Put the data starting at the line containing "Inc text label" and ending at the line containing "click(654, 167)" into a numbered list, leaving out blank lines.
::: Items :::
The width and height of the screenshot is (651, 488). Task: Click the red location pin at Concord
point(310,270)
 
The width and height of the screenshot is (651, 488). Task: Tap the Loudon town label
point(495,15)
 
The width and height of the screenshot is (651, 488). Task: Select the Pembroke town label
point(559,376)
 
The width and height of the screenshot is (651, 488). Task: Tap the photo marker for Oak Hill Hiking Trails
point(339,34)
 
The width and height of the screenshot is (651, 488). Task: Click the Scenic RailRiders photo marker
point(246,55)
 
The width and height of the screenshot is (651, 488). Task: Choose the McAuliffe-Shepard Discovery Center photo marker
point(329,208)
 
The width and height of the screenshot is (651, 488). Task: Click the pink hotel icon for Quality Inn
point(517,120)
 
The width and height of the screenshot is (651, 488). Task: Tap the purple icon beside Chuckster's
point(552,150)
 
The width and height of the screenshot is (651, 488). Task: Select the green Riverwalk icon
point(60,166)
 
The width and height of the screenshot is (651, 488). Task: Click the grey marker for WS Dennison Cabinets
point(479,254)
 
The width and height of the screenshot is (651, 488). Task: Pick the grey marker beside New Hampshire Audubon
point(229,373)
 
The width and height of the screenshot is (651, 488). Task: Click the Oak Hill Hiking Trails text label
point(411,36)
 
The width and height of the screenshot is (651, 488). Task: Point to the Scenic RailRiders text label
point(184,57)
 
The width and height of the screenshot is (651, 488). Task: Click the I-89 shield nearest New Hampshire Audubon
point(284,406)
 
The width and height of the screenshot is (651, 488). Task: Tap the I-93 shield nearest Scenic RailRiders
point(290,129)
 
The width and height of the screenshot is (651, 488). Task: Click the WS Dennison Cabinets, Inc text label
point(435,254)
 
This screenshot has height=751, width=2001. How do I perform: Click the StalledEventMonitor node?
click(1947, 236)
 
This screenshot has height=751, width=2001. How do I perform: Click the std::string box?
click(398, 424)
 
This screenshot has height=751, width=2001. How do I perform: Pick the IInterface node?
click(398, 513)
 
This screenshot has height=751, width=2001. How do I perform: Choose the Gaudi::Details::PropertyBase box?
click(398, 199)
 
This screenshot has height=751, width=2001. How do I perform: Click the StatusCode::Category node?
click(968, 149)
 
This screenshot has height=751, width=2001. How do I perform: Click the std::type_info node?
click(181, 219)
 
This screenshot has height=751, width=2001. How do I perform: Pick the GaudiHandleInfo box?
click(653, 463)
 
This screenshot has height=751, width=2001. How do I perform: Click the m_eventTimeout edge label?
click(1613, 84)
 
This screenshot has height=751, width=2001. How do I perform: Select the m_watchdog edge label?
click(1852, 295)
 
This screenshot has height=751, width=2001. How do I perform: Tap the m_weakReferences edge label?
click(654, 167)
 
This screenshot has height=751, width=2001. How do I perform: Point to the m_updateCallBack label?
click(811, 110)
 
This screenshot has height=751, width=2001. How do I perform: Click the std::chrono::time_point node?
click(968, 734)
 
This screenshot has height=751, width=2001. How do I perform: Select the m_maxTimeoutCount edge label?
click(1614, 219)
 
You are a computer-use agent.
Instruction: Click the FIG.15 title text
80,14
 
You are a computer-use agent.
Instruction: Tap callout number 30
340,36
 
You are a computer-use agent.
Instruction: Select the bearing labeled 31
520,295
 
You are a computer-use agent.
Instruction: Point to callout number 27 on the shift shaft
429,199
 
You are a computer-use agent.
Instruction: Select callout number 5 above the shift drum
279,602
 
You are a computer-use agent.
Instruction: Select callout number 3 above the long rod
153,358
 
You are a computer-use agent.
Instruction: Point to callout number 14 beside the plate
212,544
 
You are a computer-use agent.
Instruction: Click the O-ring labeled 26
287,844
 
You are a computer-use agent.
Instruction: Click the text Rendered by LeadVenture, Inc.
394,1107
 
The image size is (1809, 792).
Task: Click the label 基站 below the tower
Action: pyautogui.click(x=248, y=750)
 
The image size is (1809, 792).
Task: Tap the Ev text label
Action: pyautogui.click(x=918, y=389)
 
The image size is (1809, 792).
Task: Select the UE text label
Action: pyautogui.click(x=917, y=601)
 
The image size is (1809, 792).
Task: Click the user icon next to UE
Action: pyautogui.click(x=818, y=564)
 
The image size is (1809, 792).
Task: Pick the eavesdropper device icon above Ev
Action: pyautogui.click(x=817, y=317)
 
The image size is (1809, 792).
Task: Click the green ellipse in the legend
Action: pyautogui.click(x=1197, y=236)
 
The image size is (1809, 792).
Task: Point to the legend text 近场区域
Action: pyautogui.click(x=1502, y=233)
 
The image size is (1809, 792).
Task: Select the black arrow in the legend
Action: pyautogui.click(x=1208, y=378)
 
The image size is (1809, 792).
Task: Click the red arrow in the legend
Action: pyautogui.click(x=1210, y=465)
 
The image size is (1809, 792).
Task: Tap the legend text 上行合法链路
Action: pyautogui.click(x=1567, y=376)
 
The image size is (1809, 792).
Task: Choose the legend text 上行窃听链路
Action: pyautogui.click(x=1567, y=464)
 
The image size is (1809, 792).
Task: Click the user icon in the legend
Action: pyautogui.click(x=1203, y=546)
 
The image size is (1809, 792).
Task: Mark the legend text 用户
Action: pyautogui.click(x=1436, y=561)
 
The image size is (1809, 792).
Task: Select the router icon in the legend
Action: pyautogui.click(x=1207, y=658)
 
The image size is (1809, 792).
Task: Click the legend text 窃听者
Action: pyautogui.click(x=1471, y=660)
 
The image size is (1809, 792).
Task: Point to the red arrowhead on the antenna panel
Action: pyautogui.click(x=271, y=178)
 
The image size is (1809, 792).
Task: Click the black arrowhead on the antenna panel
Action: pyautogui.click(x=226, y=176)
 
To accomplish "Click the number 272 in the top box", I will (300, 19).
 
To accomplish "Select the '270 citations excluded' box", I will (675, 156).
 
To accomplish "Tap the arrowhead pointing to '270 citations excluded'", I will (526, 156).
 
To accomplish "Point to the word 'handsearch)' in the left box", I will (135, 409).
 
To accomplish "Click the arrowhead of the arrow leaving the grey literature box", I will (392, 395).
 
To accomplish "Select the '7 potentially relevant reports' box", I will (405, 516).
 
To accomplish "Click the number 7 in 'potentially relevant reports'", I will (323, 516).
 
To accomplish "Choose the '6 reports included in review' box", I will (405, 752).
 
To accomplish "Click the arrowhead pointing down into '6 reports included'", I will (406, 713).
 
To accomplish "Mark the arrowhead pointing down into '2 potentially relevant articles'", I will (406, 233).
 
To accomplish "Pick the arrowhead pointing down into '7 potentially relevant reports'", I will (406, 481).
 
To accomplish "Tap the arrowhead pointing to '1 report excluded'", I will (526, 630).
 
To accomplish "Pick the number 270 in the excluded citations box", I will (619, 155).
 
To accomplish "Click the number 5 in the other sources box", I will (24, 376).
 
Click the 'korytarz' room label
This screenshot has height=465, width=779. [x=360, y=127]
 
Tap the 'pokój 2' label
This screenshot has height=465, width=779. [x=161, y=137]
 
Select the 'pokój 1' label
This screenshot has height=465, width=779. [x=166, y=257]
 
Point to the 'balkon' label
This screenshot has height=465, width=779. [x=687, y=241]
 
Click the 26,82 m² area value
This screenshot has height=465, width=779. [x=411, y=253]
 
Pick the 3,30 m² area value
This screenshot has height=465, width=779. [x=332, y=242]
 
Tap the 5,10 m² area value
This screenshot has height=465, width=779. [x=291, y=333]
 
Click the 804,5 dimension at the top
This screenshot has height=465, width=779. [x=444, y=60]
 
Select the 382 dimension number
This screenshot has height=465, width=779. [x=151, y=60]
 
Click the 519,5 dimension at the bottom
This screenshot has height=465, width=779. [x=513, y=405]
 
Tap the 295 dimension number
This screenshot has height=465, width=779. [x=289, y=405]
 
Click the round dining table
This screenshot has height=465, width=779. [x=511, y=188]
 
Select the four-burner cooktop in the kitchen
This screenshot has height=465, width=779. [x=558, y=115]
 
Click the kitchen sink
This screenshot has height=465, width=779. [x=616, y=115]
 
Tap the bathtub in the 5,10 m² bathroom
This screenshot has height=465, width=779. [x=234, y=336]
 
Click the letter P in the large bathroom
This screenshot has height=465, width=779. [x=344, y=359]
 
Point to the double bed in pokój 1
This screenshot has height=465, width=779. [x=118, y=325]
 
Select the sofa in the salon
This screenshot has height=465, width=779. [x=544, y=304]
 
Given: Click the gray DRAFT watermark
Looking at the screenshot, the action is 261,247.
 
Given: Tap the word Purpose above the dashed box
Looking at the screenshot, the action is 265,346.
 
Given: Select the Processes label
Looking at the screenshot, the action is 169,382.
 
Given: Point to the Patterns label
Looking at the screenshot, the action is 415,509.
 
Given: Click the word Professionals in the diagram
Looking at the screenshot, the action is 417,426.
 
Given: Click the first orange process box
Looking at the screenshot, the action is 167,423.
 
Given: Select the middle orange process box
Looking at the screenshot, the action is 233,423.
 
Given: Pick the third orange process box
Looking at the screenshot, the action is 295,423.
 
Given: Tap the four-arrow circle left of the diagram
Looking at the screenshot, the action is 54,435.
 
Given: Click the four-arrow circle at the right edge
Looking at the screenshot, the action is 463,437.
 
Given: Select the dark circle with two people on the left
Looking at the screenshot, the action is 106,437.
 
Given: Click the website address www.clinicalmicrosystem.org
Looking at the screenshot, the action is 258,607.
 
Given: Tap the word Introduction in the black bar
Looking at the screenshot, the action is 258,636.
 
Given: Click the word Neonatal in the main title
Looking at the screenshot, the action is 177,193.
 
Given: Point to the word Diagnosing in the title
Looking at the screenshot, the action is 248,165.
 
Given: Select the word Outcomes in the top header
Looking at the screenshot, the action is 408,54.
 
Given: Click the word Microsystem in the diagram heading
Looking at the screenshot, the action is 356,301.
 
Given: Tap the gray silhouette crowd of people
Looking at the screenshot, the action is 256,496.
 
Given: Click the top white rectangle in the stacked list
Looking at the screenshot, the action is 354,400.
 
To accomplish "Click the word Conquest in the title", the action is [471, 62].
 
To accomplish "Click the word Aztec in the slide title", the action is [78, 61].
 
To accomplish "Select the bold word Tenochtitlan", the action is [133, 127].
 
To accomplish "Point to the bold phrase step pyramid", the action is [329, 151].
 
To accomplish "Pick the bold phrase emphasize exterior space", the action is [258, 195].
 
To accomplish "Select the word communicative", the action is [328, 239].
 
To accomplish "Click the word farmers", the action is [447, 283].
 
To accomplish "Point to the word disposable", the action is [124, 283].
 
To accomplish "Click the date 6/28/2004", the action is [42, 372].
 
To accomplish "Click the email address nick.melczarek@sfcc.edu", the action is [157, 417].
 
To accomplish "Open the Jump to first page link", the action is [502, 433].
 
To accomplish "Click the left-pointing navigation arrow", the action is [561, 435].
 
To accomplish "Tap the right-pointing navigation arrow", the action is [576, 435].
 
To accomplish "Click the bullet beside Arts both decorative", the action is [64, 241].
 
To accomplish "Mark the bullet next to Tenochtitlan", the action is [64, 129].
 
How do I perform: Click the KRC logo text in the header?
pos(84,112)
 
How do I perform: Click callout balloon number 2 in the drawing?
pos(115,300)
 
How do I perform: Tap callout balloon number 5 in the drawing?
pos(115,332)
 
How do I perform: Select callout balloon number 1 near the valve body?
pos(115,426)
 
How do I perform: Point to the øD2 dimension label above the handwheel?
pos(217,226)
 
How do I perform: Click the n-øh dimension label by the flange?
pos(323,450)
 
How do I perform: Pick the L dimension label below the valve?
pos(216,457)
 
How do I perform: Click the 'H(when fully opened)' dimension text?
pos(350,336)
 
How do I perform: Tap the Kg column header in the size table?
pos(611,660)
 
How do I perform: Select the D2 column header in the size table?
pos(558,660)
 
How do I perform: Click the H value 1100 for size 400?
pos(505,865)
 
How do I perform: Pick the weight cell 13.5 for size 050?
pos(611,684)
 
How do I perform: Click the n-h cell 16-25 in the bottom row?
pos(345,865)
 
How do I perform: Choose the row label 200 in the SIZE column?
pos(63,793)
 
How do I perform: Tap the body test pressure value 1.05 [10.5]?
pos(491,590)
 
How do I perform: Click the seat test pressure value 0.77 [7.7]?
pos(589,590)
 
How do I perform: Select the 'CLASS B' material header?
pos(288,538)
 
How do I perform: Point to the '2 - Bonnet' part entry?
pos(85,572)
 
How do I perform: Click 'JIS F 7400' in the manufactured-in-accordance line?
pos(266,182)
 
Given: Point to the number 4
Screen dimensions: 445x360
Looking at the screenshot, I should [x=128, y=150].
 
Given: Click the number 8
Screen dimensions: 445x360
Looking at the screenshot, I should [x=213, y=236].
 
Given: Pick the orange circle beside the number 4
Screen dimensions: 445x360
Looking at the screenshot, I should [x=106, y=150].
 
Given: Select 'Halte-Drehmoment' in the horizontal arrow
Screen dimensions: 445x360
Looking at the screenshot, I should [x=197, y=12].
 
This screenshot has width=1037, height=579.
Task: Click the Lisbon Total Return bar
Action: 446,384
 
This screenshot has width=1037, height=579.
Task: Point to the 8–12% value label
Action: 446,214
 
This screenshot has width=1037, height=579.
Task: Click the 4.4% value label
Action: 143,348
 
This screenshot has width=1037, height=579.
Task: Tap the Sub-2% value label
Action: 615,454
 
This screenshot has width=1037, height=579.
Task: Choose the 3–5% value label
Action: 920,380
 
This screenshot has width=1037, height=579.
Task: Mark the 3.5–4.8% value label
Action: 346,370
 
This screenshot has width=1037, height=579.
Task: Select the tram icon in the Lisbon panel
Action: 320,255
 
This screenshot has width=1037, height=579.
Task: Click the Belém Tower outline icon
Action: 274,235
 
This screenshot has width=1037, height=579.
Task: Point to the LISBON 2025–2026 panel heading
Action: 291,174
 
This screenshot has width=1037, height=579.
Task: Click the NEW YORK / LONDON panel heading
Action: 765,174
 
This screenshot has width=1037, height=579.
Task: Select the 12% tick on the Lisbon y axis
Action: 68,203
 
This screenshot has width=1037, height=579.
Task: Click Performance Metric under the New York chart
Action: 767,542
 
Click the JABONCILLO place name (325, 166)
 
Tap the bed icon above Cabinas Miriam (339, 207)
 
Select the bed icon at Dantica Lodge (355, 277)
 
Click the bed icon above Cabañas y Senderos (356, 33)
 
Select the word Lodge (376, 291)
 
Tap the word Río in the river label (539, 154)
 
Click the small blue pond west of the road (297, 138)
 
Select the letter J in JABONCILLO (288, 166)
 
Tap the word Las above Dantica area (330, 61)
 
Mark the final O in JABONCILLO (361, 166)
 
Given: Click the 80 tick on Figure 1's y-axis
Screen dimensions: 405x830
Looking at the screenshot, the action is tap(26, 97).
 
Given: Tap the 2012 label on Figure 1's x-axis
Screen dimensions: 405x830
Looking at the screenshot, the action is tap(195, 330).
:::
◆ **Response below**:
1. The width and height of the screenshot is (651, 488). Task: Click the WS Dennison Cabinets, Inc text label
2. point(435,254)
3. This screenshot has height=751, width=2001. How do I perform: Click the StalledEventMonitor node?
4. click(1947, 236)
5. This screenshot has height=751, width=2001. How do I perform: Click the std::string box?
6. click(398, 424)
7. This screenshot has height=751, width=2001. How do I perform: Pick the IInterface node?
8. click(398, 513)
9. This screenshot has height=751, width=2001. How do I perform: Choose the Gaudi::Details::PropertyBase box?
10. click(398, 199)
11. This screenshot has height=751, width=2001. How do I perform: Click the StatusCode::Category node?
12. click(968, 149)
13. This screenshot has height=751, width=2001. How do I perform: Click the std::type_info node?
14. click(181, 219)
15. This screenshot has height=751, width=2001. How do I perform: Pick the GaudiHandleInfo box?
16. click(653, 463)
17. This screenshot has height=751, width=2001. How do I perform: Click the m_eventTimeout edge label?
18. click(1613, 84)
19. This screenshot has height=751, width=2001. How do I perform: Select the m_watchdog edge label?
20. click(1852, 295)
21. This screenshot has height=751, width=2001. How do I perform: Tap the m_weakReferences edge label?
22. click(654, 167)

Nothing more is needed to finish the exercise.